[Stored records]
=======
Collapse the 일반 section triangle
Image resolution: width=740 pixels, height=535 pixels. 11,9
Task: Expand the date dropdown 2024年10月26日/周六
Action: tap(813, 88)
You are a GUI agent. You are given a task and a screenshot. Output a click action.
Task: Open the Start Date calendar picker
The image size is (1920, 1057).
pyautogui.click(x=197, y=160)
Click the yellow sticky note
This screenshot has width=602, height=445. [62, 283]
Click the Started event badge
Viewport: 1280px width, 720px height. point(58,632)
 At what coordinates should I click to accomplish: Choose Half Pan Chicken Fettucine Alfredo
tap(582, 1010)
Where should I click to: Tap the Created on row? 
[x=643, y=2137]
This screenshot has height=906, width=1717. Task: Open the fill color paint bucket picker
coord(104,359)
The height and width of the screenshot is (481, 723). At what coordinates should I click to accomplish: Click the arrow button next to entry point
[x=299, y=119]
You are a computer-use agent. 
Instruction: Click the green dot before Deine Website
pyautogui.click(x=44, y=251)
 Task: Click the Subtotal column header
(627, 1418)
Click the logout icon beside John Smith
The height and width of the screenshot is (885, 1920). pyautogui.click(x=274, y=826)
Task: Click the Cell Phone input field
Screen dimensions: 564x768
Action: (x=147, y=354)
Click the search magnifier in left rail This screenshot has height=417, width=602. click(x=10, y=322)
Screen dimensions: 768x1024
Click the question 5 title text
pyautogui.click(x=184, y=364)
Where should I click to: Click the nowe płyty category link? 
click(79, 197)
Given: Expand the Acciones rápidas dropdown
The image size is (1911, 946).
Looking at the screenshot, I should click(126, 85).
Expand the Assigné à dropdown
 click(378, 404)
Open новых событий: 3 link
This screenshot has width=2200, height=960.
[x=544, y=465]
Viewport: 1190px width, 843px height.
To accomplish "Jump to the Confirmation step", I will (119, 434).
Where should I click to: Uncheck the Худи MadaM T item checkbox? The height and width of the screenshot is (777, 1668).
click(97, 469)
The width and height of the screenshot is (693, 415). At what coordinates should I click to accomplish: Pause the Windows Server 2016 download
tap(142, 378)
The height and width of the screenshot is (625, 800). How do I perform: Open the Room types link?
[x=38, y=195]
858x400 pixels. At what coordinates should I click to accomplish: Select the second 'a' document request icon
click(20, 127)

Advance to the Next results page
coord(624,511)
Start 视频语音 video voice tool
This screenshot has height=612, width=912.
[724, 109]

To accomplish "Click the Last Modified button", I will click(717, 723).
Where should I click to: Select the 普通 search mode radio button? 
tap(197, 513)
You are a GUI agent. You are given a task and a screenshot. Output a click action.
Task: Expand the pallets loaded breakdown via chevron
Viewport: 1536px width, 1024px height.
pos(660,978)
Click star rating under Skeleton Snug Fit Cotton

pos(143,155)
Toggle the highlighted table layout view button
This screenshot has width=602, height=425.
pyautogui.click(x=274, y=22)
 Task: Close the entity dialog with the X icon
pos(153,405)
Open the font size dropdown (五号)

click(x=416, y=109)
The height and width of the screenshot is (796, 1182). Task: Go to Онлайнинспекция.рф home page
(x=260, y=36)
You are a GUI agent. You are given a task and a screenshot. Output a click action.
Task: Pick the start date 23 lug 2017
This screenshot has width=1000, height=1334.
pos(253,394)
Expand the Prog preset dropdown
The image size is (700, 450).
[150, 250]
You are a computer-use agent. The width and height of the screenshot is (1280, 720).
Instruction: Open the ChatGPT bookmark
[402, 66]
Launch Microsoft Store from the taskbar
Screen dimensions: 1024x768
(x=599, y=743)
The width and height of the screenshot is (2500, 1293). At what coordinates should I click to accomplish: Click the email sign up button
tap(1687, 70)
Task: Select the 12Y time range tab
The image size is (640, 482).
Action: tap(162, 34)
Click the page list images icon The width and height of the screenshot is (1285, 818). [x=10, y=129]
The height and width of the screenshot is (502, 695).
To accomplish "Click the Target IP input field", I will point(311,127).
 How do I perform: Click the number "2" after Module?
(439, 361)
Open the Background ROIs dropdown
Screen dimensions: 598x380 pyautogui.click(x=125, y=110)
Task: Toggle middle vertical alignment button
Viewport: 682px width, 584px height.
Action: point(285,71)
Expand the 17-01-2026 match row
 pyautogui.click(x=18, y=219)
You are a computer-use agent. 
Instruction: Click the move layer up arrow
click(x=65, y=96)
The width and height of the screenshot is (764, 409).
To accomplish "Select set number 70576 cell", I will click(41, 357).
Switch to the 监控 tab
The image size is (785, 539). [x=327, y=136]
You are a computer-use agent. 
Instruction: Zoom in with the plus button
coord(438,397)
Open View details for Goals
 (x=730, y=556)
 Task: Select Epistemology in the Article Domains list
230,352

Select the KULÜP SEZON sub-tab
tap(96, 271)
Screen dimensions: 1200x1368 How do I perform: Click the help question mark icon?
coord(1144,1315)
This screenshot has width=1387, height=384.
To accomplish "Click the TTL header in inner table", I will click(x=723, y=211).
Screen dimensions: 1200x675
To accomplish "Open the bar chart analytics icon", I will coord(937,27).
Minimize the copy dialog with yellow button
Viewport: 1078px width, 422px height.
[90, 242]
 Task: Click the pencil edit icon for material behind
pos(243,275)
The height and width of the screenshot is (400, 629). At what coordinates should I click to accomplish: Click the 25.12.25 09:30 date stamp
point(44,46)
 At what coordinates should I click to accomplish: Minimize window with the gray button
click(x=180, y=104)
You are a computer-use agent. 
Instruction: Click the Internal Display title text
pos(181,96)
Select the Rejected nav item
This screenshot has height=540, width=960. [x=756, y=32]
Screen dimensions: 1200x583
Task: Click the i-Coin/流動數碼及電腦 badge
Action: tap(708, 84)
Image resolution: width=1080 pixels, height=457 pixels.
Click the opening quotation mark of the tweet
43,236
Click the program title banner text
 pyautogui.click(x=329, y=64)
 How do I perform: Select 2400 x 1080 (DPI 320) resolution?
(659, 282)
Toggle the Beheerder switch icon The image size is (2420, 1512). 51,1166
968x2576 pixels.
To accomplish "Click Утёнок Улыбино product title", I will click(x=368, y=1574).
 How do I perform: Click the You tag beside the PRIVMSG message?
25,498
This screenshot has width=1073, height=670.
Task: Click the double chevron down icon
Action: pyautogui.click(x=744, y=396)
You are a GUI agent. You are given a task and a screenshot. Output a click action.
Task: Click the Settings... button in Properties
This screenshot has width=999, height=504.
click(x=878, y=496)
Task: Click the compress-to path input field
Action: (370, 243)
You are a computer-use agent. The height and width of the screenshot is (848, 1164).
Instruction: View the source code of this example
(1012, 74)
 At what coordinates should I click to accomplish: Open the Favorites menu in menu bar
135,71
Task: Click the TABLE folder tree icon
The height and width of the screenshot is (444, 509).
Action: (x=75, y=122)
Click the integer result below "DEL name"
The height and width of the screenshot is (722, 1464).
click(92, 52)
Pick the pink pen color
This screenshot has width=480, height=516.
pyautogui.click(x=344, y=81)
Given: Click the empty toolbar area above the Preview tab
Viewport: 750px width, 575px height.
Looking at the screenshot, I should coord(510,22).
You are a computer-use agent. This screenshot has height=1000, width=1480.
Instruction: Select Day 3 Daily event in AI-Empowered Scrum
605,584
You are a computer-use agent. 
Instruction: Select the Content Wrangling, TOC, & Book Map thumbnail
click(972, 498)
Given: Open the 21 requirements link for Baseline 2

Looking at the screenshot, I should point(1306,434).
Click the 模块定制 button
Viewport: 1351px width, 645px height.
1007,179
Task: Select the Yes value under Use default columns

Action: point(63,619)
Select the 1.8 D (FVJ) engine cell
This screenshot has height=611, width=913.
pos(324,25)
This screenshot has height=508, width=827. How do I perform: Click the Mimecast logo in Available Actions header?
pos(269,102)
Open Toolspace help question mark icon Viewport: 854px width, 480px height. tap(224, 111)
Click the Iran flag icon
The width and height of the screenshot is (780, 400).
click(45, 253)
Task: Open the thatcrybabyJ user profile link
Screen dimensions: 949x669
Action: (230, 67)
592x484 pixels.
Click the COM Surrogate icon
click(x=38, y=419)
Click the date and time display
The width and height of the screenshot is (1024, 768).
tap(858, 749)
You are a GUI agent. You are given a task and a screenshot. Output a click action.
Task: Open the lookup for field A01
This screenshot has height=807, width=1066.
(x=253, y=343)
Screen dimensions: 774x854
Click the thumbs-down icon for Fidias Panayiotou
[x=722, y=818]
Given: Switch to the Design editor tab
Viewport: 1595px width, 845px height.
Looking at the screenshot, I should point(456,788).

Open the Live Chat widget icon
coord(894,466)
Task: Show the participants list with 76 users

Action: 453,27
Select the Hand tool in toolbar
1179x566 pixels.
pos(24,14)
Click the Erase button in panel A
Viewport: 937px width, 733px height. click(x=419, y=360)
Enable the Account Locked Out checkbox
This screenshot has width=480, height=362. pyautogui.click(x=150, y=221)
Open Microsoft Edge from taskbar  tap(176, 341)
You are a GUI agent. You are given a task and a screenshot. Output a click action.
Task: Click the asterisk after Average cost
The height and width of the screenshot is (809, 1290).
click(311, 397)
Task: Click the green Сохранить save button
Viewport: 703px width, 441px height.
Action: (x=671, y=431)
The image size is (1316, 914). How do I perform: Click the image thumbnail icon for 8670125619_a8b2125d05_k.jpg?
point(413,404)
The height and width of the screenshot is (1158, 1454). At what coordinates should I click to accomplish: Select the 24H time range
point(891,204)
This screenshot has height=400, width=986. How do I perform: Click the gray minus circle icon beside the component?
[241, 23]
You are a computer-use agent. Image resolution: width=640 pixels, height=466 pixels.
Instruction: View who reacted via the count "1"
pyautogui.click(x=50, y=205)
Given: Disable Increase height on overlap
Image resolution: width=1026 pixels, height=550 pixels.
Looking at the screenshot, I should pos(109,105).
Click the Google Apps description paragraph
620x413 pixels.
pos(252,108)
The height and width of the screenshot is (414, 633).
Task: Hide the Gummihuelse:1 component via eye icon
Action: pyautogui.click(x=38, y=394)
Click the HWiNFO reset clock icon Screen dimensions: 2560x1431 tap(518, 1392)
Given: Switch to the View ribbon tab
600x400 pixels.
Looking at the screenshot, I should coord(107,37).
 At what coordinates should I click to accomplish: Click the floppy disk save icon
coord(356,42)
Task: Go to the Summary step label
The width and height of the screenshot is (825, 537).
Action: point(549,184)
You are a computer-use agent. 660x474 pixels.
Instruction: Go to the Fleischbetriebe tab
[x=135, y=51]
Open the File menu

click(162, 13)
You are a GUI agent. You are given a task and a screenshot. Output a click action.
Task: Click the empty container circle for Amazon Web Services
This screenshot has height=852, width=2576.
=======
# Exercise instructions
Please return the span of lines above that opens with the one containing "600x400 pixels." and closes with the final line, both included, exactly as written and nothing more.

# Output of the exercise
600x400 pixels.
Looking at the screenshot, I should coord(107,37).
 At what coordinates should I click to accomplish: Click the floppy disk save icon
coord(356,42)
Task: Go to the Summary step label
The width and height of the screenshot is (825, 537).
Action: point(549,184)
You are a computer-use agent. 660x474 pixels.
Instruction: Go to the Fleischbetriebe tab
[x=135, y=51]
Open the File menu

click(162, 13)
You are a GUI agent. You are given a task and a screenshot. Output a click action.
Task: Click the empty container circle for Amazon Web Services
This screenshot has height=852, width=2576.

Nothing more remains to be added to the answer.